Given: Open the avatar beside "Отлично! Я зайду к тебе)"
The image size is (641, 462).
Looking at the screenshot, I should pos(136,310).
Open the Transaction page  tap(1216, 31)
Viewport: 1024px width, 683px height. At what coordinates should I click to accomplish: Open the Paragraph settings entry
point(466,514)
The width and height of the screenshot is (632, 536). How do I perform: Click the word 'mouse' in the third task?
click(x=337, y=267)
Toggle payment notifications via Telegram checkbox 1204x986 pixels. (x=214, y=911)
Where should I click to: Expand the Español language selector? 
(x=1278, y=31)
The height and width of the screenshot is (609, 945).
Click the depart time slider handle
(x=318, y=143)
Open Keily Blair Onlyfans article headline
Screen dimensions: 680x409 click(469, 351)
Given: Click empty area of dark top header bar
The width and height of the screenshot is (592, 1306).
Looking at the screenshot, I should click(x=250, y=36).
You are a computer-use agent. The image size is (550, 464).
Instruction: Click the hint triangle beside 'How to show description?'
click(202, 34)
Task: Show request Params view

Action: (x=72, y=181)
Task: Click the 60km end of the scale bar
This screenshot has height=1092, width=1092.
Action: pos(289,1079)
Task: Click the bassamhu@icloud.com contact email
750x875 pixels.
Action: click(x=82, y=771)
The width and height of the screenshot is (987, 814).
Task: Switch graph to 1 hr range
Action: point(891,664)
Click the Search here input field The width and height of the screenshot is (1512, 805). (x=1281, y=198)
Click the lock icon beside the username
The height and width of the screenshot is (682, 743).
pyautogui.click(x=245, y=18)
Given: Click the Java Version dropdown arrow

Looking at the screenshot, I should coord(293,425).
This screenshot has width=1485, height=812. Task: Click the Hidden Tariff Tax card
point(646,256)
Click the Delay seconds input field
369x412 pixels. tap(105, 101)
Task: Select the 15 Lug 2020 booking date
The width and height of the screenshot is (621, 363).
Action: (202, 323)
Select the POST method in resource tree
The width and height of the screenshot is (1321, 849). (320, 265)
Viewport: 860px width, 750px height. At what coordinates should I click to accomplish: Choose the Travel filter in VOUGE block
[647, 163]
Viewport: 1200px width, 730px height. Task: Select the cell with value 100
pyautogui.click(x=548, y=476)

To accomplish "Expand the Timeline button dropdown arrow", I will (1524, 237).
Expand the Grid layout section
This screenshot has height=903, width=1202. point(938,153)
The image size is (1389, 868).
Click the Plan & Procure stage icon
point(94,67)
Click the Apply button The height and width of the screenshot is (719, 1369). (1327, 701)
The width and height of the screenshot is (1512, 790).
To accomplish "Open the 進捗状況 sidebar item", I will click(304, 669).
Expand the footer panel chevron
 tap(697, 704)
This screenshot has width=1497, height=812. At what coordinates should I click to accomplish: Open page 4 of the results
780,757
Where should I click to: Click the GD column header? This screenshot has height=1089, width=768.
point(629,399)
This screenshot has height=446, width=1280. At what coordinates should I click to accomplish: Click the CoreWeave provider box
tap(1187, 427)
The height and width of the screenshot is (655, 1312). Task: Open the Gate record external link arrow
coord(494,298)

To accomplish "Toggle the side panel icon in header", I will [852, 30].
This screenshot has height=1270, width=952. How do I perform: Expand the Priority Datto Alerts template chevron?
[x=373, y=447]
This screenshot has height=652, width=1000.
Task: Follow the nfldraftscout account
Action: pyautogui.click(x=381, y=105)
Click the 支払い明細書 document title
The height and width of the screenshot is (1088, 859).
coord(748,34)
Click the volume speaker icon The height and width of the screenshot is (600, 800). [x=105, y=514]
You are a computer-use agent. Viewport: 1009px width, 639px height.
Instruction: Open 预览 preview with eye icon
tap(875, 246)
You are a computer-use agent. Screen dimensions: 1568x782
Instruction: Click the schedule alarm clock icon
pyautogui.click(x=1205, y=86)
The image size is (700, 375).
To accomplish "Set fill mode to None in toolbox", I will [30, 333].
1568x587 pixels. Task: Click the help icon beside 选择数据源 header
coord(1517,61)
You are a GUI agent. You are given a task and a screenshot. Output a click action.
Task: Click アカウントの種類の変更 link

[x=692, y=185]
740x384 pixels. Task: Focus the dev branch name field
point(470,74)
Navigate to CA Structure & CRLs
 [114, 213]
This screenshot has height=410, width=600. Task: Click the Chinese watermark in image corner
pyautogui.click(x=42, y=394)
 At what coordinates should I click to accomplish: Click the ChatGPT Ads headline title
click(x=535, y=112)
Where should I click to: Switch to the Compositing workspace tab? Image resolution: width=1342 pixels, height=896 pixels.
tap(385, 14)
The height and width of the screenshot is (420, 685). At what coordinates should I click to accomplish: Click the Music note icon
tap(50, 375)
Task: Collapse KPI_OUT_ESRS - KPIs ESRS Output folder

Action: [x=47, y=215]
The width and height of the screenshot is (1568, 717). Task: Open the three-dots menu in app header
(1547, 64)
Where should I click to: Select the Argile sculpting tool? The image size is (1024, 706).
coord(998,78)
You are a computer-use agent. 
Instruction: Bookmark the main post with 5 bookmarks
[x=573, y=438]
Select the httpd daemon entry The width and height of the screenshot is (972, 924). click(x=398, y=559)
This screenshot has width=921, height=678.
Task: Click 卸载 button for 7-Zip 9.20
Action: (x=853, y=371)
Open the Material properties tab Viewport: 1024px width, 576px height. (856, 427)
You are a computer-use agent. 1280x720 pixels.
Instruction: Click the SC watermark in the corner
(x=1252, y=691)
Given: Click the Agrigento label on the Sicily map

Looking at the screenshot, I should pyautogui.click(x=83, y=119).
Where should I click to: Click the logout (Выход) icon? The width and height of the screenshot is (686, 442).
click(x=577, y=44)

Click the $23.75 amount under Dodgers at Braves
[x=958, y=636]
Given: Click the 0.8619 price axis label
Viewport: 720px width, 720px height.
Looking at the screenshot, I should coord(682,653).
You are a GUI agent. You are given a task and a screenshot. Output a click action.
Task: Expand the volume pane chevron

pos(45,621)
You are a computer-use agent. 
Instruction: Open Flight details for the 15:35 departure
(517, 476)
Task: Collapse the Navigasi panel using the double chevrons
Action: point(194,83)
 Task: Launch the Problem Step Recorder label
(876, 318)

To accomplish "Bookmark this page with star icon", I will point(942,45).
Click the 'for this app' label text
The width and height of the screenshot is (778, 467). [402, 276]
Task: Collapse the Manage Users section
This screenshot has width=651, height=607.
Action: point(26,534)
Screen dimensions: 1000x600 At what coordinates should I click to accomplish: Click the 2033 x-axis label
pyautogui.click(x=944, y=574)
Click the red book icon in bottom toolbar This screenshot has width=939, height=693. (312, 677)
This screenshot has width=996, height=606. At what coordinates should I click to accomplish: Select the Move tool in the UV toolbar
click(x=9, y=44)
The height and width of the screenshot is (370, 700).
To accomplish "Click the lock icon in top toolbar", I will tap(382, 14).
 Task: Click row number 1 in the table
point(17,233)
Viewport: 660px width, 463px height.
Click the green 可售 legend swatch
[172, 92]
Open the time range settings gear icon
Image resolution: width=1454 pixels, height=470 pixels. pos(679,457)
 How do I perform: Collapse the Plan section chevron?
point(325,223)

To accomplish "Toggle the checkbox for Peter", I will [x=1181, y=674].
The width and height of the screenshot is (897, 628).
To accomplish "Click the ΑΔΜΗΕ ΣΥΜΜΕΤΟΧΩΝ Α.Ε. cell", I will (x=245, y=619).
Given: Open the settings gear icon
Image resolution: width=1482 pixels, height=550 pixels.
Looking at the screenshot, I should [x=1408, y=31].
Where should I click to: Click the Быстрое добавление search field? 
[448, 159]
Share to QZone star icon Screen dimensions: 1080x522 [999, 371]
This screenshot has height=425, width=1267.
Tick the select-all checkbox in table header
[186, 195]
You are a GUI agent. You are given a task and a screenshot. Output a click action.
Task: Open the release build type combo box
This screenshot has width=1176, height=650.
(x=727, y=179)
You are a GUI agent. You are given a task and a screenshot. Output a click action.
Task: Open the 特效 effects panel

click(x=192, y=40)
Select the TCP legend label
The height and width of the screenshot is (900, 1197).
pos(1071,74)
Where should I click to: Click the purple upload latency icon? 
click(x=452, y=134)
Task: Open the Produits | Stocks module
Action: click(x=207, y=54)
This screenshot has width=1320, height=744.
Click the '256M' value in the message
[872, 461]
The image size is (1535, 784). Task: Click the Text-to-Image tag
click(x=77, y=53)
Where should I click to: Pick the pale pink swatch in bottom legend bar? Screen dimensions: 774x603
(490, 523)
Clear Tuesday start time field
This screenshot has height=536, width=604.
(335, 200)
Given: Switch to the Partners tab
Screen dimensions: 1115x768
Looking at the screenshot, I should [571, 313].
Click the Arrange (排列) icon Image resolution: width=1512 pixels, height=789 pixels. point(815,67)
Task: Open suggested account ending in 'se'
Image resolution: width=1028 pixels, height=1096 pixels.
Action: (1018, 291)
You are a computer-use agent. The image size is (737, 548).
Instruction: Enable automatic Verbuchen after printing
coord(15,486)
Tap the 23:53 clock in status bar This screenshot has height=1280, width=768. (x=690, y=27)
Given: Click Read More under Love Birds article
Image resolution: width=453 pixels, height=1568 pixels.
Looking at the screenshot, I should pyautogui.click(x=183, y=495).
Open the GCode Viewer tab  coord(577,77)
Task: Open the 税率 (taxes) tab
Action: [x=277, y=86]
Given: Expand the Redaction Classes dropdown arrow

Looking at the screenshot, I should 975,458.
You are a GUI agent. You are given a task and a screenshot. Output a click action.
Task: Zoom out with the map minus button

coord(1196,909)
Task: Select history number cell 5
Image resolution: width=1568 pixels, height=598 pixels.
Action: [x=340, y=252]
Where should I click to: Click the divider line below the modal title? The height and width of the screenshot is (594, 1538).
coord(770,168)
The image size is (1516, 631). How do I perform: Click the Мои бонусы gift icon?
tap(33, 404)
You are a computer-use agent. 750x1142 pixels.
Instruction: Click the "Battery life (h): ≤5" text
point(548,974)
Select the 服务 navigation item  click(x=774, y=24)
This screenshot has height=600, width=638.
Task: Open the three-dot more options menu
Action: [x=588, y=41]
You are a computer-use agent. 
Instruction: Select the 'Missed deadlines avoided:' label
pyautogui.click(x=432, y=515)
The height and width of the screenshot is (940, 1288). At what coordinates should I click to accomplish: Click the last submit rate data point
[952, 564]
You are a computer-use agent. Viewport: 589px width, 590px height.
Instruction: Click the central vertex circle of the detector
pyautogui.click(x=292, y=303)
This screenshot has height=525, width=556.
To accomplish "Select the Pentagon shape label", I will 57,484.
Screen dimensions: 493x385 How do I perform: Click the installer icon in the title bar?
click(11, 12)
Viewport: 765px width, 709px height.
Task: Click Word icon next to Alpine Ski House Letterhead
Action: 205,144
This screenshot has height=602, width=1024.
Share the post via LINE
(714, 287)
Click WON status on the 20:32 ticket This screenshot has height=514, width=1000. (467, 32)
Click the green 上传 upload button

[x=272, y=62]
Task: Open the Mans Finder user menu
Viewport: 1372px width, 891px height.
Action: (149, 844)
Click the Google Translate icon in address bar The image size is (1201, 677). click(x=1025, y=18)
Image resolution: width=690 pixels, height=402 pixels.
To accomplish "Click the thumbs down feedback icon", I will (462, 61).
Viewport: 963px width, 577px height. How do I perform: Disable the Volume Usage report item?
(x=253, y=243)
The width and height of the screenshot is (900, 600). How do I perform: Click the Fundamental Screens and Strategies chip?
# # # #
• [TASK DESCRIPTION]
Your task is to copy every line of the entries that contains the string "Toggle".

• [FINISHED EXERCISE]
Toggle payment notifications via Telegram checkbox 1204x986 pixels. (x=214, y=911)
To accomplish "Toggle the side panel icon in header", I will [852, 30].
To accomplish "Toggle the checkbox for Peter", I will [x=1181, y=674].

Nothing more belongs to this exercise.